(Christopher
Nolan/2017/UK, USA, France, Netherlands)
Eschewing
dialogue in favour of telling the story through sound and vision
Dunkirk is an ambitious and artistic undertaking that successfully
puts you in the midst of the tension and terror of the mass
extraction of allied troops from Northern France in 1940. As an added
touch it takes three timelines of differing length and viewpoints
that cross at a couple of points and weaves them together over the
course of two hours. So we have a week at the beach with the troops
awaiting transport, a day at sea with civilians aiding the Navy and
an hour in the air with a spitfire pilot defending the ships from
enemy bombers. It sounds confused and certainly there is jumping back
and forth in time but it all makes sense and each narrative unfurls
and reveals aspects of the other two with a dawning sense of the
scale of the operation involved.

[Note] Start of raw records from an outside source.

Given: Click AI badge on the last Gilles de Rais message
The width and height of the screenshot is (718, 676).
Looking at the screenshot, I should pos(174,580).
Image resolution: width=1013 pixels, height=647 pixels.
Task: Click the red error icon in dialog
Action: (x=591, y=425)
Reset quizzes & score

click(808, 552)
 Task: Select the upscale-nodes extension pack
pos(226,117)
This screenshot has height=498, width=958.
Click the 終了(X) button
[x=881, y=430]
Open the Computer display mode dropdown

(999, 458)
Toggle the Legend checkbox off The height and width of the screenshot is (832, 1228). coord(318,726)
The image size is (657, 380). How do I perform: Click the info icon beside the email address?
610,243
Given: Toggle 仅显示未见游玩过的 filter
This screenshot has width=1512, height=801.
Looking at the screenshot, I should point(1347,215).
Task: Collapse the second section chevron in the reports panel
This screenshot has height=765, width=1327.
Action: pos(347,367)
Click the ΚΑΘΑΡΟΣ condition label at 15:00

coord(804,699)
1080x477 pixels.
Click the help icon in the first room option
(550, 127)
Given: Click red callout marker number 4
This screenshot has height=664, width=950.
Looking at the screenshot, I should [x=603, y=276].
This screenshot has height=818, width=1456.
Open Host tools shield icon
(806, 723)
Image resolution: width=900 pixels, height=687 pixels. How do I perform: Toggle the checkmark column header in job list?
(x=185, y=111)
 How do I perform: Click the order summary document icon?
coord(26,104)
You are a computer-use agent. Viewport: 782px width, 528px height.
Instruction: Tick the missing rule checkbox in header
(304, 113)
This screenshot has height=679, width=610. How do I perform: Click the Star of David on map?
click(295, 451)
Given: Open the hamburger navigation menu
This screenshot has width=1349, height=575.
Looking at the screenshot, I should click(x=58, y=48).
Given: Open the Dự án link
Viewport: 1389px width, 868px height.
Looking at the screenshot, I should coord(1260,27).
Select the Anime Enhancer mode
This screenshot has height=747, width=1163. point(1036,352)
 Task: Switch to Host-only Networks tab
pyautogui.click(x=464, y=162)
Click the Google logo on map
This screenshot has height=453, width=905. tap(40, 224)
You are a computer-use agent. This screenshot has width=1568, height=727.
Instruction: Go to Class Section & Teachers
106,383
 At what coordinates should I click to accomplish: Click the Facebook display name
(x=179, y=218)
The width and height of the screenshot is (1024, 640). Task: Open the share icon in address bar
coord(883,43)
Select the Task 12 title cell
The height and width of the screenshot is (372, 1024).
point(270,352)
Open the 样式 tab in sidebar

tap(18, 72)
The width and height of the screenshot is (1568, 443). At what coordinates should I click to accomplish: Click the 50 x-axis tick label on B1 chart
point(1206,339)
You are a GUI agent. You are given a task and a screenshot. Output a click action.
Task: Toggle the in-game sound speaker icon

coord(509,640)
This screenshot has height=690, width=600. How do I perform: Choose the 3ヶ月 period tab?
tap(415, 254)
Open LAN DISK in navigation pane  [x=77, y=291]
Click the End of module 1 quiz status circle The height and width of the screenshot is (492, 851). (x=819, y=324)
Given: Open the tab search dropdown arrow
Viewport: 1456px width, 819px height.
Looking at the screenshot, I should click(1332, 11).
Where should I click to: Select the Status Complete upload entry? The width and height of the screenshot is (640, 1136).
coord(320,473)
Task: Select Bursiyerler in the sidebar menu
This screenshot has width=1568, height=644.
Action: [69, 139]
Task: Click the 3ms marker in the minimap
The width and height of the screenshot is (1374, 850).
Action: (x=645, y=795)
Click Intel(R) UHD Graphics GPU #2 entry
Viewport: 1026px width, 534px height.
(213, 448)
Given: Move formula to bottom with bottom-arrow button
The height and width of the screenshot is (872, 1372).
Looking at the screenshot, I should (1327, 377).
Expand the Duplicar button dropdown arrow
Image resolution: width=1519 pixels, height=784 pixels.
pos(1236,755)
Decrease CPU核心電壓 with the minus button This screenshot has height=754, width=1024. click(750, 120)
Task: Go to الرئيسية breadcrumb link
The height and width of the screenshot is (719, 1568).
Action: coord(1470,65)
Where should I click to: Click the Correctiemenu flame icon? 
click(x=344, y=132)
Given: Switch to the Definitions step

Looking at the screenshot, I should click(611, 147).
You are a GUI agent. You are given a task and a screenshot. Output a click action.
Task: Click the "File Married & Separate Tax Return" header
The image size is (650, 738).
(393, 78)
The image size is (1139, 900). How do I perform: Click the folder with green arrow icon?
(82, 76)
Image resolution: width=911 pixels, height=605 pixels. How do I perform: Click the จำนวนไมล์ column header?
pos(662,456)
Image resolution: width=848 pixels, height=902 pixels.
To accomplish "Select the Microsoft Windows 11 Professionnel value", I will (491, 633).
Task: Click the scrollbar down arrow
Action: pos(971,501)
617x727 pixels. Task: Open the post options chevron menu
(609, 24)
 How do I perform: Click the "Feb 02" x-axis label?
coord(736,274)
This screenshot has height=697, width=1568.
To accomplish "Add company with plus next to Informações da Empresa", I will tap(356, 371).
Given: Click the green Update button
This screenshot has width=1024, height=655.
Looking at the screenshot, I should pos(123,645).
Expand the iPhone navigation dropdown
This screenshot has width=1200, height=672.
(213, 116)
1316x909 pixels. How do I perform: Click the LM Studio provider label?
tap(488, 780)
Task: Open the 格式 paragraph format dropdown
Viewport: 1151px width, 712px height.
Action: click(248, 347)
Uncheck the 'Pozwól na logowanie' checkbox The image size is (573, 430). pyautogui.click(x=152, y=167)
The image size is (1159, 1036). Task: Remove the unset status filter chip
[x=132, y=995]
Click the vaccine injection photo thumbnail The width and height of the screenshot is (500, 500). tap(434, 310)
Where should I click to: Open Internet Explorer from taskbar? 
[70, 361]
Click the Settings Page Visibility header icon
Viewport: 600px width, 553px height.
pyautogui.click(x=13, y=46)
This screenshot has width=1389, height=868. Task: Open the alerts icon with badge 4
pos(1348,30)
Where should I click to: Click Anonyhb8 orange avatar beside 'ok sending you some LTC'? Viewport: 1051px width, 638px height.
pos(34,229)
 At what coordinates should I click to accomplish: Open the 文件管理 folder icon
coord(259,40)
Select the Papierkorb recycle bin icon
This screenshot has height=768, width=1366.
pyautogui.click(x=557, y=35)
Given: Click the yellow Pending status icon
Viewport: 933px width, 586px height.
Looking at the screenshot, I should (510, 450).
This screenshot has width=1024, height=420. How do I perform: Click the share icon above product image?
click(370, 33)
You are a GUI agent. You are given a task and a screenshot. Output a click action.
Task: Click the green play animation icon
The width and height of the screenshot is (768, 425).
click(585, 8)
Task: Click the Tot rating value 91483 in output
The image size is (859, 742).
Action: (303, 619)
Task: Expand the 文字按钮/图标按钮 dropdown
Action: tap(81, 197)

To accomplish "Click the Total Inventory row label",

It’s a superb movie that blossoms
before you like a flower. The minimal dialogue is affecting and the
score by Hans Zimmer is brilliant and immersive and relays the rising
panic and fear and tension as everyone waits like sitting ducks for
either a boat to take them home or a German plane to strike terror
from the skies. The desperation of the situation pervades the film
like an odour of impending doom and the score is absolutely central
to this. It’s a wholly visceral cinematic experience and a film
unlike any other I’ve seen from a mainstream director in quite a
while. Christopher Nolan has been one to watch for some time now but
Dunkirk is an achievement that makes him an essential director to
follow.
(4/5)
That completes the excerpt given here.